Without skipping anything, transcribe the listing that follows.
Data records: Begin
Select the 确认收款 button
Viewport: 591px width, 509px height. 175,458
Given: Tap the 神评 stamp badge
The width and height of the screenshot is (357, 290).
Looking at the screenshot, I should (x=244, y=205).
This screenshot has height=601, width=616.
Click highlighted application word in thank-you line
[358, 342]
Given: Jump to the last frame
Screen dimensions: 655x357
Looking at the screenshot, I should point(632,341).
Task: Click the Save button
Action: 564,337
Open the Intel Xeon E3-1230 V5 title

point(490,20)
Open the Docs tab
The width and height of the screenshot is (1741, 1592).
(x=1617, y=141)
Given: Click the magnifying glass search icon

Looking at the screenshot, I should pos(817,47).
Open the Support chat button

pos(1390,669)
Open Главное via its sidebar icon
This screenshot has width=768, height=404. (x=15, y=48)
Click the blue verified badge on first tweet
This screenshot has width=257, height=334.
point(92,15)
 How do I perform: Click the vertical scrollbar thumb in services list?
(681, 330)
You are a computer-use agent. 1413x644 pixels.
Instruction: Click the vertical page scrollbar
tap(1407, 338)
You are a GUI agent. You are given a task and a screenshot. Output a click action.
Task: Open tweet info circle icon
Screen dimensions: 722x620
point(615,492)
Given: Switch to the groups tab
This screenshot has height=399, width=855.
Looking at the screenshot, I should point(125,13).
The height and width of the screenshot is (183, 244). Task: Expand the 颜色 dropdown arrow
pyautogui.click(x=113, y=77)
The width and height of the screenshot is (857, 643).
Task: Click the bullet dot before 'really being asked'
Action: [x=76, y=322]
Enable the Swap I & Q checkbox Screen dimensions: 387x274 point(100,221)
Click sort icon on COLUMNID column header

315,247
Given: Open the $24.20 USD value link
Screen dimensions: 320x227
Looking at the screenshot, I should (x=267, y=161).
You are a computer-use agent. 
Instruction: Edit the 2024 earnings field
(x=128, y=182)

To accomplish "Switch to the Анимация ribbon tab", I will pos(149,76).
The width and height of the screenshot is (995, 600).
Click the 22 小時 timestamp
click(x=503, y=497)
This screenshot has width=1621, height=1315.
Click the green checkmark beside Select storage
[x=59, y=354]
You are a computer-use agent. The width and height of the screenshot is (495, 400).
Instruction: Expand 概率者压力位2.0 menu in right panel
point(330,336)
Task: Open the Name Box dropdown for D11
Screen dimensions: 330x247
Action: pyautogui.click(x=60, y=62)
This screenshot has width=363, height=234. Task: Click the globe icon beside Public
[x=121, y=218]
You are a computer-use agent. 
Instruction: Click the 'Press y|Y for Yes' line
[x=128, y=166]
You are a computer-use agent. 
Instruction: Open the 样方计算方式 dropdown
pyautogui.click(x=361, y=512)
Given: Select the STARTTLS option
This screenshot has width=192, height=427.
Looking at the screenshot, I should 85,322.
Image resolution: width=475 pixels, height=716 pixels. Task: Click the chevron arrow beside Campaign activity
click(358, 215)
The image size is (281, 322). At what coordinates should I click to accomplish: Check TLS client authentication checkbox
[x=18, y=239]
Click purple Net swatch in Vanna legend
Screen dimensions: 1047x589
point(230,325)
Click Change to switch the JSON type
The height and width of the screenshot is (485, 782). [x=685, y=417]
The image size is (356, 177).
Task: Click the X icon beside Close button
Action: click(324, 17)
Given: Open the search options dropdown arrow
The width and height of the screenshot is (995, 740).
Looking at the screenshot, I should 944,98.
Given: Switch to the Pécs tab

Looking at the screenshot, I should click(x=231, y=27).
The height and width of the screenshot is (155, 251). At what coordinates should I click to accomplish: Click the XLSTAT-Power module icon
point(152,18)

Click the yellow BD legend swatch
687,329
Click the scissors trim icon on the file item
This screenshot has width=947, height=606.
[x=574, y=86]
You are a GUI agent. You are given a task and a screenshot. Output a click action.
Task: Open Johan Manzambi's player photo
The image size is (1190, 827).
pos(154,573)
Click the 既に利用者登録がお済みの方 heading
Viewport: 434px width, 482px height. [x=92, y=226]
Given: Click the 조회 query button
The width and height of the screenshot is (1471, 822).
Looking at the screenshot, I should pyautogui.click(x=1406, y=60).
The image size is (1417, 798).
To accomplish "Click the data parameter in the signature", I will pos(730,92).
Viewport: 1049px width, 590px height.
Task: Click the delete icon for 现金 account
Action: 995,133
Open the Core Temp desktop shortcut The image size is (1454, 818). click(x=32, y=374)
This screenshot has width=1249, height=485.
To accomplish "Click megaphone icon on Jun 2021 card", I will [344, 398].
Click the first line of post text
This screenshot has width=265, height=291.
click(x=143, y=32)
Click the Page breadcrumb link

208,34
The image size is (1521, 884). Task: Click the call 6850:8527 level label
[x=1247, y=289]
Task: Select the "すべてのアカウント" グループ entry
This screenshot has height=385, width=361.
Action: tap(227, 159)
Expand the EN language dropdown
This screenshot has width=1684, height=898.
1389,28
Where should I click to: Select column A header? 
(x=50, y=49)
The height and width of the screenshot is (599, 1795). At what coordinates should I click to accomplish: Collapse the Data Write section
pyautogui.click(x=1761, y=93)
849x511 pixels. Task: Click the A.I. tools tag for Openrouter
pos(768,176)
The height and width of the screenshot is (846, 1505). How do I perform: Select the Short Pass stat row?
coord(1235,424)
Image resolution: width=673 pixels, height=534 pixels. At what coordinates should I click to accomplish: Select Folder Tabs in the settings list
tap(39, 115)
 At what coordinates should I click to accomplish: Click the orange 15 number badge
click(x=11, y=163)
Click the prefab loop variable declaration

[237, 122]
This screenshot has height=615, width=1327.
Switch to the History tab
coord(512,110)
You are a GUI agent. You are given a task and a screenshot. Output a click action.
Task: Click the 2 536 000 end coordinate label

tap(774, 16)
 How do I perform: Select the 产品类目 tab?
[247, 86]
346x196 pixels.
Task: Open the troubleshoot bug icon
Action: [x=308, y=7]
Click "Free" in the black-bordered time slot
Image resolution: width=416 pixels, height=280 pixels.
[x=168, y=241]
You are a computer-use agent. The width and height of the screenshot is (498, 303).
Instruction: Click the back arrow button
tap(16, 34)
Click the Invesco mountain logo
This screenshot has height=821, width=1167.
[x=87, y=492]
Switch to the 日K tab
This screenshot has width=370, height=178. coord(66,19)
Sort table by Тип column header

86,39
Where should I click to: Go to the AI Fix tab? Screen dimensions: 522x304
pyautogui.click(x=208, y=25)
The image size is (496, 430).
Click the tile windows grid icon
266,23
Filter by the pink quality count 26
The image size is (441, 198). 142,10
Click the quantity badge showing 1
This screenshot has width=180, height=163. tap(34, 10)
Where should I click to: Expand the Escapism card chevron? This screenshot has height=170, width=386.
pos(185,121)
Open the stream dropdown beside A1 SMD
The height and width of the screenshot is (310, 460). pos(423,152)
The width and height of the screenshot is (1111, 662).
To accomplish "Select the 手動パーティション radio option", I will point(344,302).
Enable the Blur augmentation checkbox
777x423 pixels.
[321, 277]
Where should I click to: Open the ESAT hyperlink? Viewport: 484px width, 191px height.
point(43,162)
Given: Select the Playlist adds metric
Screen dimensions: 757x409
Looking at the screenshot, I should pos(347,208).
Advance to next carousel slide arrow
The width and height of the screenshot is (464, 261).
Data records: End
- **Task output**:
Select the 确认收款 button
Viewport: 591px width, 509px height. 175,458
Given: Tap the 神评 stamp badge
The width and height of the screenshot is (357, 290).
Looking at the screenshot, I should (x=244, y=205).
This screenshot has height=601, width=616.
Click highlighted application word in thank-you line
[358, 342]
Given: Jump to the last frame
Screen dimensions: 655x357
Looking at the screenshot, I should point(632,341).
Task: Click the Save button
Action: 564,337
Open the Intel Xeon E3-1230 V5 title

point(490,20)
Open the Docs tab
The width and height of the screenshot is (1741, 1592).
(x=1617, y=141)
Given: Click the magnifying glass search icon

Looking at the screenshot, I should pos(817,47).
Open the Support chat button

pos(1390,669)
Open Главное via its sidebar icon
This screenshot has width=768, height=404. (x=15, y=48)
Click the blue verified badge on first tweet
This screenshot has width=257, height=334.
point(92,15)
 How do I perform: Click the vertical scrollbar thumb in services list?
(681, 330)
You are a computer-use agent. 1413x644 pixels.
Instruction: Click the vertical page scrollbar
tap(1407, 338)
You are a GUI agent. You are given a task and a screenshot. Output a click action.
Task: Open tweet info circle icon
Screen dimensions: 722x620
point(615,492)
Given: Switch to the groups tab
This screenshot has height=399, width=855.
Looking at the screenshot, I should point(125,13).
The height and width of the screenshot is (183, 244). Task: Expand the 颜色 dropdown arrow
pyautogui.click(x=113, y=77)
The width and height of the screenshot is (857, 643).
Task: Click the bullet dot before 'really being asked'
Action: [x=76, y=322]
Enable the Swap I & Q checkbox Screen dimensions: 387x274 point(100,221)
Click sort icon on COLUMNID column header

315,247
Given: Open the $24.20 USD value link
Screen dimensions: 320x227
Looking at the screenshot, I should (x=267, y=161).
You are a computer-use agent. 
Instruction: Edit the 2024 earnings field
(x=128, y=182)

To accomplish "Switch to the Анимация ribbon tab", I will pos(149,76).
The width and height of the screenshot is (995, 600).
Click the 22 小時 timestamp
click(x=503, y=497)
This screenshot has width=1621, height=1315.
Click the green checkmark beside Select storage
[x=59, y=354]
You are a computer-use agent. The width and height of the screenshot is (495, 400).
Instruction: Expand 概率者压力位2.0 menu in right panel
point(330,336)
Task: Open the Name Box dropdown for D11
Screen dimensions: 330x247
Action: pyautogui.click(x=60, y=62)
This screenshot has width=363, height=234. Task: Click the globe icon beside Public
[x=121, y=218]
You are a computer-use agent. 
Instruction: Click the 'Press y|Y for Yes' line
[x=128, y=166]
You are a computer-use agent. 
Instruction: Open the 样方计算方式 dropdown
pyautogui.click(x=361, y=512)
Given: Select the STARTTLS option
This screenshot has width=192, height=427.
Looking at the screenshot, I should 85,322.
Image resolution: width=475 pixels, height=716 pixels. Task: Click the chevron arrow beside Campaign activity
click(358, 215)
The image size is (281, 322). At what coordinates should I click to accomplish: Check TLS client authentication checkbox
[x=18, y=239]
Click purple Net swatch in Vanna legend
Screen dimensions: 1047x589
point(230,325)
Click Change to switch the JSON type
The height and width of the screenshot is (485, 782). [x=685, y=417]
The image size is (356, 177).
Task: Click the X icon beside Close button
Action: click(324, 17)
Given: Open the search options dropdown arrow
The width and height of the screenshot is (995, 740).
Looking at the screenshot, I should 944,98.
Given: Switch to the Pécs tab

Looking at the screenshot, I should click(x=231, y=27).
The height and width of the screenshot is (155, 251). At what coordinates should I click to accomplish: Click the XLSTAT-Power module icon
point(152,18)

Click the yellow BD legend swatch
687,329
Click the scissors trim icon on the file item
This screenshot has width=947, height=606.
[x=574, y=86]
You are a GUI agent. You are given a task and a screenshot. Output a click action.
Task: Open Johan Manzambi's player photo
The image size is (1190, 827).
pos(154,573)
Click the 既に利用者登録がお済みの方 heading
Viewport: 434px width, 482px height. [x=92, y=226]
Given: Click the 조회 query button
The width and height of the screenshot is (1471, 822).
Looking at the screenshot, I should pyautogui.click(x=1406, y=60).
The image size is (1417, 798).
To accomplish "Click the data parameter in the signature", I will pos(730,92).
Viewport: 1049px width, 590px height.
Task: Click the delete icon for 现金 account
Action: 995,133
Open the Core Temp desktop shortcut The image size is (1454, 818). click(x=32, y=374)
This screenshot has width=1249, height=485.
To accomplish "Click megaphone icon on Jun 2021 card", I will [344, 398].
Click the first line of post text
This screenshot has width=265, height=291.
click(x=143, y=32)
Click the Page breadcrumb link

208,34
The image size is (1521, 884). Task: Click the call 6850:8527 level label
[x=1247, y=289]
Task: Select the "すべてのアカウント" グループ entry
This screenshot has height=385, width=361.
Action: tap(227, 159)
Expand the EN language dropdown
This screenshot has width=1684, height=898.
1389,28
Where should I click to: Select column A header? 
(x=50, y=49)
The height and width of the screenshot is (599, 1795). At what coordinates should I click to accomplish: Collapse the Data Write section
pyautogui.click(x=1761, y=93)
849x511 pixels. Task: Click the A.I. tools tag for Openrouter
pos(768,176)
The height and width of the screenshot is (846, 1505). How do I perform: Select the Short Pass stat row?
coord(1235,424)
Image resolution: width=673 pixels, height=534 pixels. At what coordinates should I click to accomplish: Select Folder Tabs in the settings list
tap(39, 115)
 At what coordinates should I click to accomplish: Click the orange 15 number badge
click(x=11, y=163)
Click the prefab loop variable declaration

[237, 122]
This screenshot has height=615, width=1327.
Switch to the History tab
coord(512,110)
You are a GUI agent. You are given a task and a screenshot. Output a click action.
Task: Click the 2 536 000 end coordinate label

tap(774, 16)
 How do I perform: Select the 产品类目 tab?
[247, 86]
346x196 pixels.
Task: Open the troubleshoot bug icon
Action: [x=308, y=7]
Click "Free" in the black-bordered time slot
Image resolution: width=416 pixels, height=280 pixels.
[x=168, y=241]
You are a computer-use agent. The width and height of the screenshot is (498, 303).
Instruction: Click the back arrow button
tap(16, 34)
Click the Invesco mountain logo
This screenshot has height=821, width=1167.
[x=87, y=492]
Switch to the 日K tab
This screenshot has width=370, height=178. coord(66,19)
Sort table by Тип column header

86,39
Where should I click to: Go to the AI Fix tab? Screen dimensions: 522x304
pyautogui.click(x=208, y=25)
The image size is (496, 430).
Click the tile windows grid icon
266,23
Filter by the pink quality count 26
The image size is (441, 198). 142,10
Click the quantity badge showing 1
This screenshot has width=180, height=163. tap(34, 10)
Where should I click to: Expand the Escapism card chevron? This screenshot has height=170, width=386.
pos(185,121)
Open the stream dropdown beside A1 SMD
The height and width of the screenshot is (310, 460). pos(423,152)
The width and height of the screenshot is (1111, 662).
To accomplish "Select the 手動パーティション radio option", I will point(344,302).
Enable the Blur augmentation checkbox
777x423 pixels.
[321, 277]
Where should I click to: Open the ESAT hyperlink? Viewport: 484px width, 191px height.
point(43,162)
Given: Select the Playlist adds metric
Screen dimensions: 757x409
Looking at the screenshot, I should pos(347,208).
Advance to next carousel slide arrow
The width and height of the screenshot is (464, 261).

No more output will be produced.